Many have wondered which works these lines referred to and what Ozymandias was king of.
I have looked a little into the matter.
According to scholars Ozymandias was a Greek name for an Egyptian ruler, whom we know better under the name of Ramesses II. He had the following inscription written on a statue:
"I am Ozymandias, King of kings.
If anyone would know how great I am and where I lie,
let him surpass any of my works."
That inscription inspired the author Horace Smith to write the following:
On a Stupendous Leg of Granite, Discovered Standing by Itself in the Deserts of Egypt, with the Inscription Inserted Below.
by Horace Smith
In Egypt's sandy silence, all alone,
Stands a gigantic Leg, which far off throws
The only shadow that the Desert knows.
"I am great Ozymandias," saith the stone,
"The King of kings: this mighty city shows
The wonders of my hand." The city's gone!

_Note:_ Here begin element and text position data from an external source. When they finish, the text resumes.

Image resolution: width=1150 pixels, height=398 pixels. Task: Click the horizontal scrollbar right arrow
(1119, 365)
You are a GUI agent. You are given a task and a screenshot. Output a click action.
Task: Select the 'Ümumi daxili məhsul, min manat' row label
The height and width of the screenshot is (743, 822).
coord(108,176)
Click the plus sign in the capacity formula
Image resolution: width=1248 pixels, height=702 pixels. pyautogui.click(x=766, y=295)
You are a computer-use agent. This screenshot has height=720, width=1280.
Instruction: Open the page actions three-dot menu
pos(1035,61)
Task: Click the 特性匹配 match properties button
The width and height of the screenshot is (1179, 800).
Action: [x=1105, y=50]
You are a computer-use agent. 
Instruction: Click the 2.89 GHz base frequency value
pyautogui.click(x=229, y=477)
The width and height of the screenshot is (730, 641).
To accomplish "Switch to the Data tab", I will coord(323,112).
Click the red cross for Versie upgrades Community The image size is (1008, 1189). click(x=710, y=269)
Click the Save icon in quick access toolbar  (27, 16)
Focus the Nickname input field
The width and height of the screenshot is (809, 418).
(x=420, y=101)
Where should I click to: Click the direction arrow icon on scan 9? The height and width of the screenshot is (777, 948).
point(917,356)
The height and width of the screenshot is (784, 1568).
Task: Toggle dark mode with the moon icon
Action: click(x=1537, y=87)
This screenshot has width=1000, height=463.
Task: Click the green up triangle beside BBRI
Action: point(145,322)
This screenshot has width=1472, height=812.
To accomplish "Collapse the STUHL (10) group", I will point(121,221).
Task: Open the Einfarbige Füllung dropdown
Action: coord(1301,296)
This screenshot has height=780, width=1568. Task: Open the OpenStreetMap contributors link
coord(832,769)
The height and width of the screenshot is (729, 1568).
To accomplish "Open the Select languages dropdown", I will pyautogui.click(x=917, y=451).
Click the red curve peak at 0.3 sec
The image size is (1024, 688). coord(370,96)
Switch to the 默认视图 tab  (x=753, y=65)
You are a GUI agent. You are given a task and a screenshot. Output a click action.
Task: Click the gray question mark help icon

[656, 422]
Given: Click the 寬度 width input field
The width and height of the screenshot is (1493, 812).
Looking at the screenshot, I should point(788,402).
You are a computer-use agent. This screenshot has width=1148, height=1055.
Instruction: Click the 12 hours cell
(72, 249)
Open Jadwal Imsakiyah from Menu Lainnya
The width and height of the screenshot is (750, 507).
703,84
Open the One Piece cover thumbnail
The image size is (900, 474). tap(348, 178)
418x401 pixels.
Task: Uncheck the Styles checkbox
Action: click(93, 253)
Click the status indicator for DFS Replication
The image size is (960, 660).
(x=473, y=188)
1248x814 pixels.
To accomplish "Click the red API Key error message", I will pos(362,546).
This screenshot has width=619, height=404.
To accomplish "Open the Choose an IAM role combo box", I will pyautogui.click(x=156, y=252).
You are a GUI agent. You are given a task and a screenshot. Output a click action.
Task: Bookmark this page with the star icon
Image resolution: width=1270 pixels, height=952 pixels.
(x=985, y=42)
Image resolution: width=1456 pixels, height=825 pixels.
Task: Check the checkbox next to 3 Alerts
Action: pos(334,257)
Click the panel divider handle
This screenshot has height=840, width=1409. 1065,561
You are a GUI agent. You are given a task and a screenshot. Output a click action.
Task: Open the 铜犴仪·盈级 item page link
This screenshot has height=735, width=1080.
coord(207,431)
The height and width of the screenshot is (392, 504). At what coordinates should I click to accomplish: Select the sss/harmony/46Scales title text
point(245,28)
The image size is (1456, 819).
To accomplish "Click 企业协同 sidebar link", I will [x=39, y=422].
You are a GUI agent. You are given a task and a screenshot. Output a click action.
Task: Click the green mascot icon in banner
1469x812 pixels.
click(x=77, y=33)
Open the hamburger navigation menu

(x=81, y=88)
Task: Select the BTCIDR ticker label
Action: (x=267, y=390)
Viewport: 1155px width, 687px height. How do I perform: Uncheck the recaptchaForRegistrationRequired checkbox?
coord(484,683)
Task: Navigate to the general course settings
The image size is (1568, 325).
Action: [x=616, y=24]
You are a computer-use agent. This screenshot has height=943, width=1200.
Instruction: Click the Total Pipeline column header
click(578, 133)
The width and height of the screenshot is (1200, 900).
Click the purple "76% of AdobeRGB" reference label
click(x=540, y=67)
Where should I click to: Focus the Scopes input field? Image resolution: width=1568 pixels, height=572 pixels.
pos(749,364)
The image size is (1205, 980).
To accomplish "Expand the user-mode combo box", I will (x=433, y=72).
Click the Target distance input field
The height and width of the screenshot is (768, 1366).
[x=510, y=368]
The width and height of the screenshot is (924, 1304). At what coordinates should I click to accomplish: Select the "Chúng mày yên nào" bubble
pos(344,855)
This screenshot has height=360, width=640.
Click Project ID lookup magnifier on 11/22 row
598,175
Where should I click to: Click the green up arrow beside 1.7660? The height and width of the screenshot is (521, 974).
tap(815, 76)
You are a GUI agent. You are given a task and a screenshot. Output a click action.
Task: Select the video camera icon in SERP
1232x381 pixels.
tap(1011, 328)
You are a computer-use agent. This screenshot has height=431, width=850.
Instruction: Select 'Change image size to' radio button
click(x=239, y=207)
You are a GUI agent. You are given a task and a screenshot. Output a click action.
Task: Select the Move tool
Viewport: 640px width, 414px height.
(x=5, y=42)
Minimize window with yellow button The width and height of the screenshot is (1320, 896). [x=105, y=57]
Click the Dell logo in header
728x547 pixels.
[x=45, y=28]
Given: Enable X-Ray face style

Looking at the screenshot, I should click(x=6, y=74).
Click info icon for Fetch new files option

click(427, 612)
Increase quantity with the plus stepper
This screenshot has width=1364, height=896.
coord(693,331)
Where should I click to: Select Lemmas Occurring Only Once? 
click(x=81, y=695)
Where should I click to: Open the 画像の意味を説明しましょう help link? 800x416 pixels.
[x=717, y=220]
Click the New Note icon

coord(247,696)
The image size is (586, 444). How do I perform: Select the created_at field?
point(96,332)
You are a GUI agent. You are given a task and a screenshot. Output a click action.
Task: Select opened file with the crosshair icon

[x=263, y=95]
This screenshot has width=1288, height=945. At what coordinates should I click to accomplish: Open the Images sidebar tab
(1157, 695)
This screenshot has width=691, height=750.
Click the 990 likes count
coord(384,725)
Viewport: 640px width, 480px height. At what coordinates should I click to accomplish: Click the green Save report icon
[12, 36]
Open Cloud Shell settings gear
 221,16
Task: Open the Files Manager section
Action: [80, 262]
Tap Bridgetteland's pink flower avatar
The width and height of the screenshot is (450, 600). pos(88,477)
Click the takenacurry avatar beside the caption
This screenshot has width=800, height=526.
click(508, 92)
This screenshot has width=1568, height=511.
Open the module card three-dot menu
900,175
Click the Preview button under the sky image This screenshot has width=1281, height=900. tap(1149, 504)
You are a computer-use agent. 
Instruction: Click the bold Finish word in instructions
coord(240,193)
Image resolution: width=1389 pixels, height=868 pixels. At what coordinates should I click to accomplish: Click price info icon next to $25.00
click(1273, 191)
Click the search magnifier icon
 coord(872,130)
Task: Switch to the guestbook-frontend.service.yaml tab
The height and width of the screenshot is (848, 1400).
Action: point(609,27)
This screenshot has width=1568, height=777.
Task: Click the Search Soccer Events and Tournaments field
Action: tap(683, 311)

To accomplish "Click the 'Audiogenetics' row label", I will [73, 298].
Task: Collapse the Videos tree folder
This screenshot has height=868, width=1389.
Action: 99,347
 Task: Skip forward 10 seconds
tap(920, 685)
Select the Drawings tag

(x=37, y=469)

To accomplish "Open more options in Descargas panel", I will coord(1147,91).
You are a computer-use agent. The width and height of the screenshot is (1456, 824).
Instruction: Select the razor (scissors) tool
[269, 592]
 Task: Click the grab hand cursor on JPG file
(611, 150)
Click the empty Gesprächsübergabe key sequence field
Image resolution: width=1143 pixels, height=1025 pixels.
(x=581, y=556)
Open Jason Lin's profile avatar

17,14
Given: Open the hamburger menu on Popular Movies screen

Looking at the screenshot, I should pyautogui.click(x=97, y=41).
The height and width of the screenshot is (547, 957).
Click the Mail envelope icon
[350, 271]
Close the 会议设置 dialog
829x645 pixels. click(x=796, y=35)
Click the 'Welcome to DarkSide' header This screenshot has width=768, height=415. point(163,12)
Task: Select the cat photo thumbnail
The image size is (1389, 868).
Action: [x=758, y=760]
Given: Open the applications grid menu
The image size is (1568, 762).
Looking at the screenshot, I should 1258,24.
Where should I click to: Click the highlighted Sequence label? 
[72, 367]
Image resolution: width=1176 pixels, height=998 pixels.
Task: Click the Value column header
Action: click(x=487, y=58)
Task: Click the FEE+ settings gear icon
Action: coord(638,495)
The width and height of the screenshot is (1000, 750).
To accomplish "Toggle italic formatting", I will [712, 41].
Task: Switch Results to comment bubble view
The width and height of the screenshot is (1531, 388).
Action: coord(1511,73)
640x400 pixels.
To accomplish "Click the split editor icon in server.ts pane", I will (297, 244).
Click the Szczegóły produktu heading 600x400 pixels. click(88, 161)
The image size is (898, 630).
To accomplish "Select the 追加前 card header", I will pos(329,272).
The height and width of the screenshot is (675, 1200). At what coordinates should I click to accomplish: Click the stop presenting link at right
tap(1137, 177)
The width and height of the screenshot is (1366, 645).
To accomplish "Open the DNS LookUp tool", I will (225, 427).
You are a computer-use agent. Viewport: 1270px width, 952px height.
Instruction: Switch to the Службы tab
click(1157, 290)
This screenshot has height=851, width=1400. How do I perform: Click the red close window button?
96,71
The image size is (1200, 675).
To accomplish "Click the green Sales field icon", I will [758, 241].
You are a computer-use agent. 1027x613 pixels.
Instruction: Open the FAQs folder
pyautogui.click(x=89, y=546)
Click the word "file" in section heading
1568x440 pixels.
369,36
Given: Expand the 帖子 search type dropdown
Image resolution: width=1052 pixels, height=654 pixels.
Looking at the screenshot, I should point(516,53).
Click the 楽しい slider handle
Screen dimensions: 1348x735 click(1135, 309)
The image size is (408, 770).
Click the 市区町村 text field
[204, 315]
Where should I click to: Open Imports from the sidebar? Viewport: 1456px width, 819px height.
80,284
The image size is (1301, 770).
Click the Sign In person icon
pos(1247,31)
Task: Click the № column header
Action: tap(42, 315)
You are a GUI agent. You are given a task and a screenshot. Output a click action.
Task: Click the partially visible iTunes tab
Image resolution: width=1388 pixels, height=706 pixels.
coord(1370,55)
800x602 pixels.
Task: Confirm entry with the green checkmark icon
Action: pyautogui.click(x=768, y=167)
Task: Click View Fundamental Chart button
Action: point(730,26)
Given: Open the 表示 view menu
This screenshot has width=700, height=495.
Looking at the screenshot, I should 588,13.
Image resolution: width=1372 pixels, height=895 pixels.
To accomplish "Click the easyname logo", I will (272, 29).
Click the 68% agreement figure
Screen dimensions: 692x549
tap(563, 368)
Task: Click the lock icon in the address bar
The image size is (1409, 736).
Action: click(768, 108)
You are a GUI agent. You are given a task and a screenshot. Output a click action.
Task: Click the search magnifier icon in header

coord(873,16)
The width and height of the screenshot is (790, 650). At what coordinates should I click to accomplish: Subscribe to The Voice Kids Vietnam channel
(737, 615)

Naught but the leg remaining to disclose
The sight of that forgotten Babylon.
We wonder, and some hunter may express
Wonder like ours, when through the wilderness
Where London stood, holding the wolf in chase,
He meets some fragment huge, and stops to guess
What wonderful, but unrecorded, race
Once dwelt in that annihilated place.
But where do the lines in Ultima I - The First Age of Darkness then come from?
Inspired by Horace Smith’s work Percy Bysshe Shelley wrote a poem named "Ozymandias" and the lines on the pillar in Ultima I come from exactly that poem.
Ozymandias
by Percy Bysshe Shelley
I met a traveler from an antique land
Who said: Two vast and trunkless legs of stone
Stand in the desert . . . Near them, on the sand,
Half sunk, a shattered visage lies, whose frown,
And wrinkled lip, and sneer of cold command
Tell that its sculptor well those passions read
Which yet survive, stamped on these lifeless things,
The hand that mocked them, and the heart that fed.
And on the pedestal these words appear:
"My name is Ozymandias, king of kings:
Look on my works, ye Mighty, and despair!"
Nothing beside remains. Round the decay
Of that colossal wreck, boundless and bare
The lone and level sands stretch far away.
(1818)
Now we know a little more about Ozmandias seen from an earth perspective, but what role Ozmandias/ Ramesses II played in the ancient history of Sosaria remains a riddle still.